# Aim of the exercise
Lines from the listing that hold the string "orange" are what you should return.

START Dataset records

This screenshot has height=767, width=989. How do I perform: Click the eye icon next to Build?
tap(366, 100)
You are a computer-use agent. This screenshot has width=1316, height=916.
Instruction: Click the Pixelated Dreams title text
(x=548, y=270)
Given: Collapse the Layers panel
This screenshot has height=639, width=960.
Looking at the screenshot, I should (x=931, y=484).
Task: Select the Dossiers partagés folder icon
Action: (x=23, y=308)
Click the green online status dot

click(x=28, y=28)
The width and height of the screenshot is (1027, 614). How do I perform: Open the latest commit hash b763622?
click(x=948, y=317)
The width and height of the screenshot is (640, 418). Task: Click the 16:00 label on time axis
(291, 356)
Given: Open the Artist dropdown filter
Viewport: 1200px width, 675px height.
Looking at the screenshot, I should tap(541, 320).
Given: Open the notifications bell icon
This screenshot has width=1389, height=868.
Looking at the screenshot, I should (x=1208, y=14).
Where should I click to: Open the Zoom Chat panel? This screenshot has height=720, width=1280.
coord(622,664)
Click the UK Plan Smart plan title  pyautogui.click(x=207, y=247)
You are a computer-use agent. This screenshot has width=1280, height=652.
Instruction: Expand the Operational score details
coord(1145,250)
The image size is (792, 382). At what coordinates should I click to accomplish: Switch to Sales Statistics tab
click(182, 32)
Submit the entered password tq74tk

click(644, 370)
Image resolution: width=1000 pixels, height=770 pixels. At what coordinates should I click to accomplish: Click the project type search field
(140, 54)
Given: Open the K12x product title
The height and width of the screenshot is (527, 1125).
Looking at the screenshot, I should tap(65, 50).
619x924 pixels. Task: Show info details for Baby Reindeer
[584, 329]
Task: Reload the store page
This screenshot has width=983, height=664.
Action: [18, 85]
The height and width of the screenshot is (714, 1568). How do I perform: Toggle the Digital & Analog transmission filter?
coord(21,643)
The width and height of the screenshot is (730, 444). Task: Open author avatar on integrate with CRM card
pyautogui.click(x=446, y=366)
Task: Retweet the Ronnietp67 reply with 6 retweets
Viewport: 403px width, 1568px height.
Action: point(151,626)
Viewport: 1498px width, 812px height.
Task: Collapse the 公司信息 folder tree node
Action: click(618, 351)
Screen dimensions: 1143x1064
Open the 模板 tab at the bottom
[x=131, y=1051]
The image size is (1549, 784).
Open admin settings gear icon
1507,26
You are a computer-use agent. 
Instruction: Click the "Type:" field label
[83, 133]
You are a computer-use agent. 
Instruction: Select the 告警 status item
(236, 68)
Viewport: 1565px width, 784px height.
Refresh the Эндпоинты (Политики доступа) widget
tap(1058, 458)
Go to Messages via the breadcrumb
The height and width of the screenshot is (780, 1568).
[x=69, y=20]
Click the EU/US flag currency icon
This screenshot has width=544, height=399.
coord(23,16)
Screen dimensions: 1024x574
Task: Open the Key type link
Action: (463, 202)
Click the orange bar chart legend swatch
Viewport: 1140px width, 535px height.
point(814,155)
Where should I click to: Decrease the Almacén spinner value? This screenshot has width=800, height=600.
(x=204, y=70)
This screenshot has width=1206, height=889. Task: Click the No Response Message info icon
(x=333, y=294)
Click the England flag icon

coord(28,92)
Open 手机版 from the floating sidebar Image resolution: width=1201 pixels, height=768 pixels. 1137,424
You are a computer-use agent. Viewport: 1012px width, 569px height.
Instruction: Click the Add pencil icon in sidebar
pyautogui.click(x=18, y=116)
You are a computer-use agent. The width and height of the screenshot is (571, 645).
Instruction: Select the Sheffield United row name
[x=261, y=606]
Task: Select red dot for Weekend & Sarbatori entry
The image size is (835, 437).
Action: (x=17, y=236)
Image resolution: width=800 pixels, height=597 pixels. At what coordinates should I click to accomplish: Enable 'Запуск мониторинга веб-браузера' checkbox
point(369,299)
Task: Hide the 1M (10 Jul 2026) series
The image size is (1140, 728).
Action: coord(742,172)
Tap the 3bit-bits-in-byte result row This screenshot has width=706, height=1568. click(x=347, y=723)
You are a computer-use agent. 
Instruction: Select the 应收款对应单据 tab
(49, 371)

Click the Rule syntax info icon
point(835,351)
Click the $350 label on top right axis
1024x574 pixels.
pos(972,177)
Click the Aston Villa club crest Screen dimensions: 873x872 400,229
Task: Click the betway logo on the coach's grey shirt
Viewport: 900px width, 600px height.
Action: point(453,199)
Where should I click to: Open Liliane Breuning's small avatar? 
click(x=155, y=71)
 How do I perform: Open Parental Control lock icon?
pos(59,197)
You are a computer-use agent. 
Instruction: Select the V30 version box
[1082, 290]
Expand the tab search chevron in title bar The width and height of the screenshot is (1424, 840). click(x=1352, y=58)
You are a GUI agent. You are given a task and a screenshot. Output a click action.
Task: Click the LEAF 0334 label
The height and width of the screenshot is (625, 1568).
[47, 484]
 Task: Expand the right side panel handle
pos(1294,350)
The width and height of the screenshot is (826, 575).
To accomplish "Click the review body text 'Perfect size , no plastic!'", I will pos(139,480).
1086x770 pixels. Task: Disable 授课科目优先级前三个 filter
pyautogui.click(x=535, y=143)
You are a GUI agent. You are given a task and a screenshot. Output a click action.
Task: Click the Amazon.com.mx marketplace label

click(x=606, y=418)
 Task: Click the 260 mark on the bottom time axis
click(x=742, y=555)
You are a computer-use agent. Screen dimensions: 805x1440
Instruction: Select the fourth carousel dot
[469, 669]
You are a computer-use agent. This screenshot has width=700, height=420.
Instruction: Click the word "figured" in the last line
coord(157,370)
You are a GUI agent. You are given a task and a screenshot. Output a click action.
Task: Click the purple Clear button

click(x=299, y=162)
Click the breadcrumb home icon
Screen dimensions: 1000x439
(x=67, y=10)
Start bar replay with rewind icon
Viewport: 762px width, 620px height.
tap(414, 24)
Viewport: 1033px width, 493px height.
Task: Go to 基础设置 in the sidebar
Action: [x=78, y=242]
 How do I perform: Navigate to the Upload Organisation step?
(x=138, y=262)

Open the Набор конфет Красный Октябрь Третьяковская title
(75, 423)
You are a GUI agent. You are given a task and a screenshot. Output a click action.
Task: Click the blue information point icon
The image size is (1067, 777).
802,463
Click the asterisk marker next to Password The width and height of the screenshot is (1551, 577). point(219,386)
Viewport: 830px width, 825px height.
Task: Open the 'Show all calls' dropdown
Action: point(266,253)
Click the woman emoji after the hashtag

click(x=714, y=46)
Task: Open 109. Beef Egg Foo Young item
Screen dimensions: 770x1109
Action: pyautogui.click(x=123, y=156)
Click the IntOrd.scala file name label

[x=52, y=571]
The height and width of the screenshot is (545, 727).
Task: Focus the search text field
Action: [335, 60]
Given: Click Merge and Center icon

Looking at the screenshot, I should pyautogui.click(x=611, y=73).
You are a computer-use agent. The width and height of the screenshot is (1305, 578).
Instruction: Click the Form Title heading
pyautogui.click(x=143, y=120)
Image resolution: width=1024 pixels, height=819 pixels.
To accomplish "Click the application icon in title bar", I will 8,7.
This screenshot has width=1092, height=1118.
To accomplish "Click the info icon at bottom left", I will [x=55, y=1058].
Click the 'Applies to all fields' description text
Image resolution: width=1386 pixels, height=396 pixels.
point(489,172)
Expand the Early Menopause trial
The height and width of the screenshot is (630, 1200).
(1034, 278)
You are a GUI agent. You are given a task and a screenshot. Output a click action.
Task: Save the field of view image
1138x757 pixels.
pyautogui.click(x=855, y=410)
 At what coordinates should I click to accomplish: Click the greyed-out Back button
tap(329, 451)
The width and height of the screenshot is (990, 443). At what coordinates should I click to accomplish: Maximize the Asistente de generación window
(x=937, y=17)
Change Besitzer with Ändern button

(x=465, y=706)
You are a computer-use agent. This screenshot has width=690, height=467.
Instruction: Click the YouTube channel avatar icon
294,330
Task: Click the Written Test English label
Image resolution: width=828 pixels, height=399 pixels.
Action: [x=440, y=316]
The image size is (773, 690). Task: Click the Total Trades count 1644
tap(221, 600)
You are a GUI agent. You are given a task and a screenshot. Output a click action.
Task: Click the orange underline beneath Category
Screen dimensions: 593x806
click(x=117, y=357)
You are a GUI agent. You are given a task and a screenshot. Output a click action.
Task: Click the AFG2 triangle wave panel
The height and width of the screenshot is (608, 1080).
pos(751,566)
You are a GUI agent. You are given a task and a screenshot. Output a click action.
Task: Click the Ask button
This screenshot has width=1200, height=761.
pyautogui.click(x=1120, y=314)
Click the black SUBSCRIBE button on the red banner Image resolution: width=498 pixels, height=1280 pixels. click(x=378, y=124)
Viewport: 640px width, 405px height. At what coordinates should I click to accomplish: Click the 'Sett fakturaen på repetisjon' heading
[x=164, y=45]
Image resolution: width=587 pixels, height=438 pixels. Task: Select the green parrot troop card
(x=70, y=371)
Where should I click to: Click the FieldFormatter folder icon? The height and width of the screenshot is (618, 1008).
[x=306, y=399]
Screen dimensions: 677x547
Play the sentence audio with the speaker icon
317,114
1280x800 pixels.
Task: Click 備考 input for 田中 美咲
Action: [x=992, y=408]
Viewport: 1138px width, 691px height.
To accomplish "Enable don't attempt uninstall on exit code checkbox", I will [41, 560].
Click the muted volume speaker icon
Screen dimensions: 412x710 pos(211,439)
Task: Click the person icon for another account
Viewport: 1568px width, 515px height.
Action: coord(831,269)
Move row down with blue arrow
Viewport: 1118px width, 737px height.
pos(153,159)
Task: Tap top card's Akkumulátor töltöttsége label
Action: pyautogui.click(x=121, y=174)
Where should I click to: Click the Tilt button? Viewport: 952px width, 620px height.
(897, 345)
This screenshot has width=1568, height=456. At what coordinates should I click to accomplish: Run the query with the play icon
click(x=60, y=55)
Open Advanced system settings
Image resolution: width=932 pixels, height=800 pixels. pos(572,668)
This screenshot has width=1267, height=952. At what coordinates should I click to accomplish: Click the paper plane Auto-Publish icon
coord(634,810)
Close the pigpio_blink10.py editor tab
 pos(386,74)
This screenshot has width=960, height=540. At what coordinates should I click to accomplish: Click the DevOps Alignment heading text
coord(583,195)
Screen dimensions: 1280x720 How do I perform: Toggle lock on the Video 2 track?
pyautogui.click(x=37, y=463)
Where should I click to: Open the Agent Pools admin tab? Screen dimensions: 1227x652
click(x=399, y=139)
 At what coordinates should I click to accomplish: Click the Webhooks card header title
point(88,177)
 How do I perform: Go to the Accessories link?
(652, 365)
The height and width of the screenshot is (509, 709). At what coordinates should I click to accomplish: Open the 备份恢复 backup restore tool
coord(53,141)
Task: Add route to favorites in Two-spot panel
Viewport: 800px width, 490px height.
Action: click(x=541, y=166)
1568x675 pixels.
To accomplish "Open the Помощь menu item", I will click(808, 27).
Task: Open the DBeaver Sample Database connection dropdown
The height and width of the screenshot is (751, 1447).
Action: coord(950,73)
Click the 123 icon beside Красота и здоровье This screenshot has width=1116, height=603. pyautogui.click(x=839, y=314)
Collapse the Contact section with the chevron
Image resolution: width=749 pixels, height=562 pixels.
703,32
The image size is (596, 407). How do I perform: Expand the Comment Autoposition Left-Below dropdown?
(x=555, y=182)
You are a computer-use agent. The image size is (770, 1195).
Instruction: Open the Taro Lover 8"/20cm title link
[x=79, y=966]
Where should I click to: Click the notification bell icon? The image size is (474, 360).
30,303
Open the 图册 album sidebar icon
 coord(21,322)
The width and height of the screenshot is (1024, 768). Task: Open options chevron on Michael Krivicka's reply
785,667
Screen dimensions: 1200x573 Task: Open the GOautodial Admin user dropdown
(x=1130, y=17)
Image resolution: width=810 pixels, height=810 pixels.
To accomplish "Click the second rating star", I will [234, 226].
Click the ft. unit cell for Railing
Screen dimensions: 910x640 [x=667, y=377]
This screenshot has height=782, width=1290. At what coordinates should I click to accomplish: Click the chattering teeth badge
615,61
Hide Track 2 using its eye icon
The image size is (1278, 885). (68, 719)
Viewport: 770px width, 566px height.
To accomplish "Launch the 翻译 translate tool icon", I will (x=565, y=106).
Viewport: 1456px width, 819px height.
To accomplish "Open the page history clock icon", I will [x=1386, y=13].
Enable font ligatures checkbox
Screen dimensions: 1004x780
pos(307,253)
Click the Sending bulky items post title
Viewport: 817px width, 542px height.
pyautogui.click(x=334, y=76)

END Dataset records

# Solved exercise
Click the orange bar chart legend swatch
Task: Click the orange underline beneath Category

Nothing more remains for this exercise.